Multi Byte Character Set is a general term for any encoding scheme that can use more than 1 byte to encode a character.

When you hear the term you would normally expect it to be refering to one of the older legacy character sets as in "IBM EBCDIC cp1390 - Japanese Kanji Multi Byte".

All the UNICODE schemes are technically MBCSs but you would expect them to be refered to as "UNICODE" collectively or utf-8, utf-16, or utf-32 specifically.

The only "current" software which uses an MBCS character set is Microsoft Office suite. Which uses the "Windows MBCS". This is almost identical to utf-16 apart from some minor differences. Due to Microsofts early adoption the draft standard some small pieces of the complete standard proved difficult to implement so it stuck with the term "Windows MBCS".

James Anderson
A: 

In MSVC, the options "Unicode" under Character Sets means that _T("X") expands to L"X". If set to MBCS, _T("X") expands to just "X".

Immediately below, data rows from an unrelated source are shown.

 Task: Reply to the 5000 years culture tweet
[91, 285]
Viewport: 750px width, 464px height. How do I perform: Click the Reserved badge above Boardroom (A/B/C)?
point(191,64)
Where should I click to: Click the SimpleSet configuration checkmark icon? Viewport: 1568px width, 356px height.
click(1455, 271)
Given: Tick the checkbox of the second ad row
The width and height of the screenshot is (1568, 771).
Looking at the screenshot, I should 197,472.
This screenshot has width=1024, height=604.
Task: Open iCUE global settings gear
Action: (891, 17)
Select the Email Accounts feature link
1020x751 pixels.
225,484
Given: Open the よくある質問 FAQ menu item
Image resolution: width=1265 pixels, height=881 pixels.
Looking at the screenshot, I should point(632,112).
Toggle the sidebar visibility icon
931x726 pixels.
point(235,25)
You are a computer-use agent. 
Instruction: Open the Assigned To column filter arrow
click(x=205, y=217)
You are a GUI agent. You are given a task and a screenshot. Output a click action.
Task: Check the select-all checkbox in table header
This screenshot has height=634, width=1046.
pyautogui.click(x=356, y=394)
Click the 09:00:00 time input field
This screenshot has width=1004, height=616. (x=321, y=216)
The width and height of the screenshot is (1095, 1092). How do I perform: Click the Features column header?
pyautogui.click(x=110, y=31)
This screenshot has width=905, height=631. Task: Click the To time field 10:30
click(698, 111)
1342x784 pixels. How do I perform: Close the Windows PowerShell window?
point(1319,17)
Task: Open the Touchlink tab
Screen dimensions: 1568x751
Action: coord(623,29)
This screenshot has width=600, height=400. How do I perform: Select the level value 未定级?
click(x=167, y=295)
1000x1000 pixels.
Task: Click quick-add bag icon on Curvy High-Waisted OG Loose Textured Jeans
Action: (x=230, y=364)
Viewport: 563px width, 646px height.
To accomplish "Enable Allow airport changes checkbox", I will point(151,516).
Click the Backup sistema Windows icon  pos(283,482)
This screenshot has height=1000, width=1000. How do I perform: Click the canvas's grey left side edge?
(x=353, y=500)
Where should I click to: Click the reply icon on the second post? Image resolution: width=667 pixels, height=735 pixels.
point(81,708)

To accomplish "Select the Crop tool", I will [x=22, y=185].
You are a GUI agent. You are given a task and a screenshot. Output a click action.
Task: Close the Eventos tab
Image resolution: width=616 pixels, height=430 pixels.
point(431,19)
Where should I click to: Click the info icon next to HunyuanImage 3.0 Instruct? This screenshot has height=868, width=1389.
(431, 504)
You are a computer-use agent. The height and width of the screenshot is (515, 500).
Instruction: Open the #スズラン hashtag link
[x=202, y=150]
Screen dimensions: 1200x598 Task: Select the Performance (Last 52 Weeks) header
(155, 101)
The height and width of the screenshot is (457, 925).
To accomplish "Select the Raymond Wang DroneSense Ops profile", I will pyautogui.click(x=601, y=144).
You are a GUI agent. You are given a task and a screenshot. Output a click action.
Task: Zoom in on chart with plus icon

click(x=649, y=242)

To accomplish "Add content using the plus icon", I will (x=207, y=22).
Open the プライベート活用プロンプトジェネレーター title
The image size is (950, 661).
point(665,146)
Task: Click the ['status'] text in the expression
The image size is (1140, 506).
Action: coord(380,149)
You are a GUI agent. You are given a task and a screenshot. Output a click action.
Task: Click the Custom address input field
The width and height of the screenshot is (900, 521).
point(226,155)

Another consequence is whether the Win32 macro MessageBox() expands to MessageBoxW() or MessageBoxA, as well as macros for all other Win32 functions that come in A/W pairs.

MSalters
but that says nothing about the encodings used
jalf
@jalf: True. That applies to the IDE setting, the compiler interpretation of strings and the A/W function choice. In all three cases the distinction is boolean, and the MBCS encoding unspecified.